▶ **TASK PROMPT**:
Please reproduce the entries below verbatim, from the line containing "The image size is (540, 561)." through the line containing "(x=133, y=47)", including both of those lines.

▶ **RECORDS PROVIDED**:
----------------

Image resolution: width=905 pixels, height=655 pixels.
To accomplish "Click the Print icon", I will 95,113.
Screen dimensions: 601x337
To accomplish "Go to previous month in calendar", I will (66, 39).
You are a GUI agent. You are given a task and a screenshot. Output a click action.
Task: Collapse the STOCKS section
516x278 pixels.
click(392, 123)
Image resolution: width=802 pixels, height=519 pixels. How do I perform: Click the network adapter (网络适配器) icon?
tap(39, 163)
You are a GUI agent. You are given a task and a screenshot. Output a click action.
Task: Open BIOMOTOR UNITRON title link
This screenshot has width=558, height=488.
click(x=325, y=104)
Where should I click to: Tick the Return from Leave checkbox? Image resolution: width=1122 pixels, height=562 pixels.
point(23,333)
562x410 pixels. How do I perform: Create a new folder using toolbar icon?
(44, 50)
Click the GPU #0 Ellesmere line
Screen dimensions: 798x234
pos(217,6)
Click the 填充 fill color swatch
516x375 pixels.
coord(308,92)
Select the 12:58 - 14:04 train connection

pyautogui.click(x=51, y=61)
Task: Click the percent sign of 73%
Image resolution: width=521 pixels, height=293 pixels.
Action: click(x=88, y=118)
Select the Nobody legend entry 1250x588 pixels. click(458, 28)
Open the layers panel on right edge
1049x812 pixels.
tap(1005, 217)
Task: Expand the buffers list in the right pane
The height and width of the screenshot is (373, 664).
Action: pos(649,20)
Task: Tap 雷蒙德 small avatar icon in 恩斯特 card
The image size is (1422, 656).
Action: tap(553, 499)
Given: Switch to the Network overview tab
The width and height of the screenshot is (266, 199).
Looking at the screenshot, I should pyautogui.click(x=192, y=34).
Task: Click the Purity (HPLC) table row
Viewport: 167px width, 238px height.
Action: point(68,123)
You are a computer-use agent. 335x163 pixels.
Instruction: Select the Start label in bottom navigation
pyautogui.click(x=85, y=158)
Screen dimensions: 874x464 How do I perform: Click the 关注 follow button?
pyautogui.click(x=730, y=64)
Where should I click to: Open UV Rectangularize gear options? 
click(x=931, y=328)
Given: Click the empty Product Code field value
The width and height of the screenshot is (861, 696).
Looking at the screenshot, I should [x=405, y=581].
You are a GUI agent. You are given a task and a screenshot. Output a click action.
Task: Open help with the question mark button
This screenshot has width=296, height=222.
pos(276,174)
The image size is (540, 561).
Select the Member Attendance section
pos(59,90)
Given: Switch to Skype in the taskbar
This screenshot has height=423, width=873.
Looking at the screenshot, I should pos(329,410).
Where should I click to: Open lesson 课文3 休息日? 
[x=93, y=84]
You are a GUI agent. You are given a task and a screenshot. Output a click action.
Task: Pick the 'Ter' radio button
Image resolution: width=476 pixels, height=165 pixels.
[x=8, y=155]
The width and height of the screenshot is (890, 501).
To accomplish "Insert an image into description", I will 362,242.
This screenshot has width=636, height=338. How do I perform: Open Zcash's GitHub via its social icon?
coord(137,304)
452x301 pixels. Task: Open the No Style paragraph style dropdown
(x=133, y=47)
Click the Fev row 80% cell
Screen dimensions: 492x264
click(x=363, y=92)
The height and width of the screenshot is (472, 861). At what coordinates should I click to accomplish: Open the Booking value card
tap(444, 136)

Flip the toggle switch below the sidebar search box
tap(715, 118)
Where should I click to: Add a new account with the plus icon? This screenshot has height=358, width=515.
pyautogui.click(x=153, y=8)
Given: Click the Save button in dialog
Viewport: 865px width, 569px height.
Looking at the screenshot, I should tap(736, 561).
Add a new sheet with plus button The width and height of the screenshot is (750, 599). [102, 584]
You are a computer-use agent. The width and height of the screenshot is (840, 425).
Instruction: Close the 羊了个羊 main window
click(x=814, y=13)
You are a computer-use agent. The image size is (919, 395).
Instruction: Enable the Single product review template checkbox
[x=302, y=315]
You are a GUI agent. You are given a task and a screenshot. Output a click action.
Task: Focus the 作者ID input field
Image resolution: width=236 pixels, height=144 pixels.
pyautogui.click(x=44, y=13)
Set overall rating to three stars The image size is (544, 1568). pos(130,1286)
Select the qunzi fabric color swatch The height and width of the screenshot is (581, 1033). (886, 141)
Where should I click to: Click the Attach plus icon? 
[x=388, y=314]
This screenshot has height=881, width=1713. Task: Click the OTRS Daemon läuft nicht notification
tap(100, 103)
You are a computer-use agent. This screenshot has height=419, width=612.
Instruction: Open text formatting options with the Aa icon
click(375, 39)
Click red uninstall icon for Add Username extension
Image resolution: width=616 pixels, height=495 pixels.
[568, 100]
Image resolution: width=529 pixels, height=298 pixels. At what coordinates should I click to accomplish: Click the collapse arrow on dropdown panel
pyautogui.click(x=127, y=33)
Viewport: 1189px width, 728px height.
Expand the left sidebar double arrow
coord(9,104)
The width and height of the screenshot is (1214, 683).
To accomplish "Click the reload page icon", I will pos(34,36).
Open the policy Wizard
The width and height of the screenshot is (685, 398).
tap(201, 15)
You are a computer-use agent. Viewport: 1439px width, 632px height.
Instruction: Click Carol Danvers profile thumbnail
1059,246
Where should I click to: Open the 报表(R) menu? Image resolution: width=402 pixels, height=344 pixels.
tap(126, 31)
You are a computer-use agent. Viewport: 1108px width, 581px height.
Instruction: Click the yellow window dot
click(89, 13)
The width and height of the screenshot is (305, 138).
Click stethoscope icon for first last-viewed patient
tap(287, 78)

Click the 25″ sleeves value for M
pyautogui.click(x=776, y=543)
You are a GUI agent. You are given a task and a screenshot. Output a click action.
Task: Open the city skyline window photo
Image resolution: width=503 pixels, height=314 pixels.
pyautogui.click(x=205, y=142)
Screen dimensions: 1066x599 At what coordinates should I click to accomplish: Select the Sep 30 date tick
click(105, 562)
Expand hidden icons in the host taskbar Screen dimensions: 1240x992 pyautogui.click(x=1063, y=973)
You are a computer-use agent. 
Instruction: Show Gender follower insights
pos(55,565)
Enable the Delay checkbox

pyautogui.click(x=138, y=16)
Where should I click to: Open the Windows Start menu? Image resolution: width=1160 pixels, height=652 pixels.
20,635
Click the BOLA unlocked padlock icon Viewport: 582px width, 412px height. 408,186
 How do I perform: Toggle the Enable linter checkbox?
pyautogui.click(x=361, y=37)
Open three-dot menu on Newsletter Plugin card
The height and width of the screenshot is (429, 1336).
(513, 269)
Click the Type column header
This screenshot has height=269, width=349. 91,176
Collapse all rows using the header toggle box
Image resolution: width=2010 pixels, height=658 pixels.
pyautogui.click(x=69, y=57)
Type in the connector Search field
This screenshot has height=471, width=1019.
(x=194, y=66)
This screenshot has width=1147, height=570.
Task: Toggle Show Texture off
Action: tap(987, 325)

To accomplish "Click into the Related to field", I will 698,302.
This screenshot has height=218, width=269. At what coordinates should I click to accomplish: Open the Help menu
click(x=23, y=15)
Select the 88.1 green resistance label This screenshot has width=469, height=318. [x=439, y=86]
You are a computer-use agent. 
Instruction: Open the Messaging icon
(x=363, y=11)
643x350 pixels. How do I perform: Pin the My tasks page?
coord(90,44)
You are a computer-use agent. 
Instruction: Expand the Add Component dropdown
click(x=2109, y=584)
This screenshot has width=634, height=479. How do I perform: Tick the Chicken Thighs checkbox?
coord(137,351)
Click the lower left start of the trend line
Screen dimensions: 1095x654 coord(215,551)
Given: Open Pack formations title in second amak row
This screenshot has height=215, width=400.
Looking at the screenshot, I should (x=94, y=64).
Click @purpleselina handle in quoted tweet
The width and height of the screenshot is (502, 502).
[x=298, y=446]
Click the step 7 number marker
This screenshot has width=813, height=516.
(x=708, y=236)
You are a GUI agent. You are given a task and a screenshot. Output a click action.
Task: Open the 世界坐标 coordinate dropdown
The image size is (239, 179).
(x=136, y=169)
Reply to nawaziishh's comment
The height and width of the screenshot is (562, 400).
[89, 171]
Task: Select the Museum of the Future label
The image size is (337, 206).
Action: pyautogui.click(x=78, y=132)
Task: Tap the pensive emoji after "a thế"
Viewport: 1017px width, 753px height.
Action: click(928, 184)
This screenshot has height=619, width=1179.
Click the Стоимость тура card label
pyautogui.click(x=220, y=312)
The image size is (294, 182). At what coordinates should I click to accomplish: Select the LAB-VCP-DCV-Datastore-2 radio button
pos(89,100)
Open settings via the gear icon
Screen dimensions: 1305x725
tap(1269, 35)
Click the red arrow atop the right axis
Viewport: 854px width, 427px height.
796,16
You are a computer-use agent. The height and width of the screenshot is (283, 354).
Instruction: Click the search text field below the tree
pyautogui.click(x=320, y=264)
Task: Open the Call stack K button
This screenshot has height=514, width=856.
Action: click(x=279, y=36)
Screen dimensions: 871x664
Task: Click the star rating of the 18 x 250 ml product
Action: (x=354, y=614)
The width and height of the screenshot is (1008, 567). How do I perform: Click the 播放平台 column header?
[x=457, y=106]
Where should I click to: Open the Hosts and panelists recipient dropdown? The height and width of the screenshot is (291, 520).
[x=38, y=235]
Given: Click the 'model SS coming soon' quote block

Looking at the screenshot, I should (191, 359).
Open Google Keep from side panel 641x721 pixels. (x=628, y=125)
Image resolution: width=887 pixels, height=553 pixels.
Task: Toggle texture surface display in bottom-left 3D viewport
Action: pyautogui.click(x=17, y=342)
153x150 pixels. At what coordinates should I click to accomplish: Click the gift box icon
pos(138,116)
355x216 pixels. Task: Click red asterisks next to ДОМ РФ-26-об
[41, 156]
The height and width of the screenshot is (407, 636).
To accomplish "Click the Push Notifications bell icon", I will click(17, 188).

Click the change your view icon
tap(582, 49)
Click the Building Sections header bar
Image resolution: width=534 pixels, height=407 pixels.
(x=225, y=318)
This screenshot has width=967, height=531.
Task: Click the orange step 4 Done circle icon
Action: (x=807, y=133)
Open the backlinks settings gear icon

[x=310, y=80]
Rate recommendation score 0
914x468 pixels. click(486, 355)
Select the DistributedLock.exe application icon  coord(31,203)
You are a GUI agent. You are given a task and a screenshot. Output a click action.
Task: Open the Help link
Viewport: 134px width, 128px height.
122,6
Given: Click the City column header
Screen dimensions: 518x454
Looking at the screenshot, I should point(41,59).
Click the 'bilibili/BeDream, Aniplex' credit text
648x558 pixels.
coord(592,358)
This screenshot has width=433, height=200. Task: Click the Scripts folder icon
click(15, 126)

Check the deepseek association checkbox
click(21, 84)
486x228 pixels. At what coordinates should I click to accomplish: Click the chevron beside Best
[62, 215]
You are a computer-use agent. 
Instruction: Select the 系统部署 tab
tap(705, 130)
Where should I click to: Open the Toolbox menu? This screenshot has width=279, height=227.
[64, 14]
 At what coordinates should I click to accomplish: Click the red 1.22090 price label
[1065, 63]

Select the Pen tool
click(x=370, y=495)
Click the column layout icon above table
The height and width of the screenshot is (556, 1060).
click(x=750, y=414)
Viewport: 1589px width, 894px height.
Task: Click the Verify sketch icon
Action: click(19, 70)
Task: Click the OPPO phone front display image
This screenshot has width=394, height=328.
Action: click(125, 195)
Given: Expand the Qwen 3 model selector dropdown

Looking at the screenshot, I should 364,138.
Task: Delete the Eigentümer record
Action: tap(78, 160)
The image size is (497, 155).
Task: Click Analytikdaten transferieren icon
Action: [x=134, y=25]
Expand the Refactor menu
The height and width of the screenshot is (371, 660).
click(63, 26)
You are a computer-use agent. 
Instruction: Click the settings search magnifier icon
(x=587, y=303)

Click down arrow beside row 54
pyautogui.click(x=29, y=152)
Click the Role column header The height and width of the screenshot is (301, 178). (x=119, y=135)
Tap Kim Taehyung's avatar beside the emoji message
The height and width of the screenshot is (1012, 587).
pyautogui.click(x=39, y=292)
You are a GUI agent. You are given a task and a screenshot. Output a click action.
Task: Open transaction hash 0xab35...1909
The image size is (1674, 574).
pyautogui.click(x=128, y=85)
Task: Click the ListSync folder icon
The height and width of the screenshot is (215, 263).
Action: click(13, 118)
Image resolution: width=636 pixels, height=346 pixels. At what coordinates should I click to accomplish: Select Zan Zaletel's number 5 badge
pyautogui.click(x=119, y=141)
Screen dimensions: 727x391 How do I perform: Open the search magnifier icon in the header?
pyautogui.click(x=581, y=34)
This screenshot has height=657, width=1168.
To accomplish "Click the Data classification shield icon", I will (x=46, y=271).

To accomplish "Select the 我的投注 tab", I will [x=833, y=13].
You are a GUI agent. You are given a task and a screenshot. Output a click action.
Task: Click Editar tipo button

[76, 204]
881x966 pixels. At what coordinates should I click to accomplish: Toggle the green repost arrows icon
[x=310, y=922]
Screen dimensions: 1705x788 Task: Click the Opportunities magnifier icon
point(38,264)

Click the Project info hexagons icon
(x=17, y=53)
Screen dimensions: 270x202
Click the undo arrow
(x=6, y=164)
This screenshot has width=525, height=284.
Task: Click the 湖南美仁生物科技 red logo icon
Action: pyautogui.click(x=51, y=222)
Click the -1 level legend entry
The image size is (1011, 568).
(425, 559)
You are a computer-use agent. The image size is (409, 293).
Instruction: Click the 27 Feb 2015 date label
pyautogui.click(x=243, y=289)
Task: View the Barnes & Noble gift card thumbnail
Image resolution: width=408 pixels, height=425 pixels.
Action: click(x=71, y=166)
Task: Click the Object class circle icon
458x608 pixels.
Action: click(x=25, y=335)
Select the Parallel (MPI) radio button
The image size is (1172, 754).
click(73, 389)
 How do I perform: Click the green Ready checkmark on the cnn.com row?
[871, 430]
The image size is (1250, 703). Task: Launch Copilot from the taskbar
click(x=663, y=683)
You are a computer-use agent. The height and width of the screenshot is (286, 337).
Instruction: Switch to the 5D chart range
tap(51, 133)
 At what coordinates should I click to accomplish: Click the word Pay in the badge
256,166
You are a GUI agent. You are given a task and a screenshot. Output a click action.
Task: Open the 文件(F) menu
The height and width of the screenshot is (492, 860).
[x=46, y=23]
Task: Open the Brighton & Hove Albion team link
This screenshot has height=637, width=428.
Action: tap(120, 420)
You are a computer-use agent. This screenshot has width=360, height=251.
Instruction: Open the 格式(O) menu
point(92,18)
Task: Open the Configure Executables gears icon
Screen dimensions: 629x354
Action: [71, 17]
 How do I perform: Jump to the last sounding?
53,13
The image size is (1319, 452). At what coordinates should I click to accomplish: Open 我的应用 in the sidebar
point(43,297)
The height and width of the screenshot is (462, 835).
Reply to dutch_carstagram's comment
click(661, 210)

----------------

▶ **COMPLETE OUTPUT**:
The image size is (540, 561).
Select the Member Attendance section
pos(59,90)
Given: Switch to Skype in the taskbar
This screenshot has height=423, width=873.
Looking at the screenshot, I should pos(329,410).
Where should I click to: Open lesson 课文3 休息日? 
[x=93, y=84]
You are a GUI agent. You are given a task and a screenshot. Output a click action.
Task: Pick the 'Ter' radio button
Image resolution: width=476 pixels, height=165 pixels.
[x=8, y=155]
The width and height of the screenshot is (890, 501).
To accomplish "Insert an image into description", I will 362,242.
This screenshot has width=636, height=338. How do I perform: Open Zcash's GitHub via its social icon?
coord(137,304)
452x301 pixels. Task: Open the No Style paragraph style dropdown
(x=133, y=47)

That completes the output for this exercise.